O ihr Muslime: Dies ist euer Zustand nach dem Verschwinden des Kalifats, da die Nationen von allen Seiten über euch hergefallen sind. Wie aber war euer Zustand, als ihr im Schatten des Kalifats lebtet?
Ihr wart die beste Gemeinschaft, die für die Menschen hervorgebracht wurde, die Anhänger von Muhammad ﷺ, dem Siegel der Propheten und dem Imam der Mudschahidin... Eure Vorfahren waren die Rechtgeleiteten Kalifen und die siegreichen Feldherren... Ihr seid die Enkel von Salah ad-Din (Saladin), dem Bezwinger der Kreuzfahrer und Befreier von Al-Quds (Jerusalem) aus deren Unreinheit in eben diesem großartigen Monat Rajab 583 n. H. ... Enkel von Qutuz und Baibars, den Bezwingern der Tataren... Enkel von Muhammad al-Fatih, dem jungen Amir, der nicht älter als dreiundzwanzig Jahre war, als er Konstantinopel im Jahr 857 n. H. (1453 n. Chr.) eroberte. Allah ehrte ihn durch das Lob des Gesandten Allahs ﷺ in dem von Ahmad überlieferten Hadith:
فَلَنِعْمَ الْأَمِيرُ أَمِيرُهَا وَلَنِعْمَ الْجَيْشُ ذَلِكَ الْجَيْشُ
"Was für ein herrlicher Amir ist ihr Amir, und was für ein herrliches Heer ist jenes Heer!" (Ahmad)

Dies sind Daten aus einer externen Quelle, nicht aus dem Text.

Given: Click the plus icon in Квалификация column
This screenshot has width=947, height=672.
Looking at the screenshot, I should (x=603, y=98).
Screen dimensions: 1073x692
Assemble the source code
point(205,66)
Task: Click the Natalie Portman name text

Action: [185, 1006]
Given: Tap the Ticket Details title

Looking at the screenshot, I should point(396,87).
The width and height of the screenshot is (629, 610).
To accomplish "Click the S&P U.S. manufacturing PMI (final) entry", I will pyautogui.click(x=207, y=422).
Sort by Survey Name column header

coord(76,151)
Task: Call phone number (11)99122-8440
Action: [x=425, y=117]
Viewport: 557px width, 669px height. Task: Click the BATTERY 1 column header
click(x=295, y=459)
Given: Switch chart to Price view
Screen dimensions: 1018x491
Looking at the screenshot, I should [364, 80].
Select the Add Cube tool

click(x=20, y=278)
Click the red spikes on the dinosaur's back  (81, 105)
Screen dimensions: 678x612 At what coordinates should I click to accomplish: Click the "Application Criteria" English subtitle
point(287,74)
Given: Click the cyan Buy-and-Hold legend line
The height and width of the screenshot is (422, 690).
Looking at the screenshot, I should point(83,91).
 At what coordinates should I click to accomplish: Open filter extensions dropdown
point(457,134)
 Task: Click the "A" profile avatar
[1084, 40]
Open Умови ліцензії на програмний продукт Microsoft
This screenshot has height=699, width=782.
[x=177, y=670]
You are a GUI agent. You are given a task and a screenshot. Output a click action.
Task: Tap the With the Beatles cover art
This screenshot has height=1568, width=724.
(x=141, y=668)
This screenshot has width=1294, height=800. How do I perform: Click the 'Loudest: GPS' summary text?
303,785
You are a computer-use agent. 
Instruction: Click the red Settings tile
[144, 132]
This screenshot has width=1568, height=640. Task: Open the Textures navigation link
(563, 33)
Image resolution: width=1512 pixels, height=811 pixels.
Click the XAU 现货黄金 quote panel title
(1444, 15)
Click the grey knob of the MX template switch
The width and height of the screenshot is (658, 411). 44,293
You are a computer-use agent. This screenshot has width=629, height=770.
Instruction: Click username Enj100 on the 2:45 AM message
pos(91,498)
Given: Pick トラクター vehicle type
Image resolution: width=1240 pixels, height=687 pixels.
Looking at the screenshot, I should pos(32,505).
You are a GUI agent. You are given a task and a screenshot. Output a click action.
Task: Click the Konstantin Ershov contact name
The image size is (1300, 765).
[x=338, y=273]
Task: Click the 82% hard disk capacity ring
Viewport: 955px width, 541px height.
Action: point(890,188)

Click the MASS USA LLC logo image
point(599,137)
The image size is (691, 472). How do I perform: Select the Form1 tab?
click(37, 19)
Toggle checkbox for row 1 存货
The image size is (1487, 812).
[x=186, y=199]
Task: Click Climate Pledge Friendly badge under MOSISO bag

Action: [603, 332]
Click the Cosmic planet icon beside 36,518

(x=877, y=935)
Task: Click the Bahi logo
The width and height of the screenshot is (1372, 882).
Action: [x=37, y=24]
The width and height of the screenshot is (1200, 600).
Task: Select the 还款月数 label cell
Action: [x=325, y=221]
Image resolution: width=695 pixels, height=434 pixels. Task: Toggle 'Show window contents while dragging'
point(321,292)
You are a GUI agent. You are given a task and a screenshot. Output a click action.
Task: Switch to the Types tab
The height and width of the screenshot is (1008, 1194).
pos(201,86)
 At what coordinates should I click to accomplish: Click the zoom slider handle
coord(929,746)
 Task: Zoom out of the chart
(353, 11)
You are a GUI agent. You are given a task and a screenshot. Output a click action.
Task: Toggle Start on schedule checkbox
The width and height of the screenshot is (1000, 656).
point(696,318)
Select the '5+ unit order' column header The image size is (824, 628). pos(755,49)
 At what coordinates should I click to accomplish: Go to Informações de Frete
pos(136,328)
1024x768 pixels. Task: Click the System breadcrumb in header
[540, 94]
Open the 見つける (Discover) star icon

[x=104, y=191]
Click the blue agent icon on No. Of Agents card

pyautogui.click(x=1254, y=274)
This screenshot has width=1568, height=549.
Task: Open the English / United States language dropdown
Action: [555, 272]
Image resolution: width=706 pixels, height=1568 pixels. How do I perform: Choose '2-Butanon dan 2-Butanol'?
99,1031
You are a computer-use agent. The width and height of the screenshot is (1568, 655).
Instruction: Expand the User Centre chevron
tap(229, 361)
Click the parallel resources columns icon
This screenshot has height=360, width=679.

...Enkel des Kalifen Süleyman dem Prächtigen, den Frankreich im 16. Jahrhundert (1525 n. Chr.) um Hilfe anflehte, um seinen gefangenen König zu befreien. Doch heute hat Frankreich dieses Flehen beim Kalifen der Muslime vergessen oder verdrängt und wagt es, den Islam und den Gesandten des Islam ﷺ anzugreifen, ohne dass es jemanden gibt, der es zur Rechenschaft zieht, weil der Schutzschild des Islam verschwunden ist... Enkel des Kalifen Selim III., in dessen Regierungszeit die Vereinigten Staaten von Amerika einen jährlichen Tribut zahlten, damit amerikanische Schiffe sicher vom Atlantik in das Mittelmeer fahren konnten, ohne von der osmanischen Marine im Wilayat Algerien behelligt zu werden. Zum ersten Mal wurde Amerika gezwungen, einen Vertrag nicht in seiner eigenen Sprache, sondern in der Sprache eines anderen Staates (des Osmanischen Reiches) zu unterzeichnen (1210 n. H. – 1795 n. Chr.). Heute kontrolliert Amerika die Herrscher der Muslime und sagt: „Zahle, denn wir sind es, die dich beschützen“... Enkel des Kalifen Abdülhamid, der sich nicht von den Millionen in Gold verführen ließ, die die Juden der Staatskasse anboten, um ihnen die Besiedlung Palästinas zu erlauben. Er sprach seine berühmten Worte: „Das Messer in meinem Körper zu spüren, ist mir lieber, als zu sehen, dass Palästina vom Khilafah-Staat abgetrennt wird.“ Er fügte hinzu: „...die Juden sollen ihre Millionen behalten... Wenn der Khilafah-Staat eines Tages zerrissen wird, können sie Palästina umsonst nehmen.“ Und genau das ist geschehen!... Enkel derer, die die Uhr erfanden und eine davon Karl dem Großen, dem damals bedeutendsten König Europas, schenkten. Sein Gefolge, die Elite seiner Leute, glaubte, sie sei voll von Dämonen und Dschinn! So standen wir mit unseren leuchtenden und erleuchteten Gedanken da, und so standen sie mit ihren hohlen und kränklichen Gedanken da!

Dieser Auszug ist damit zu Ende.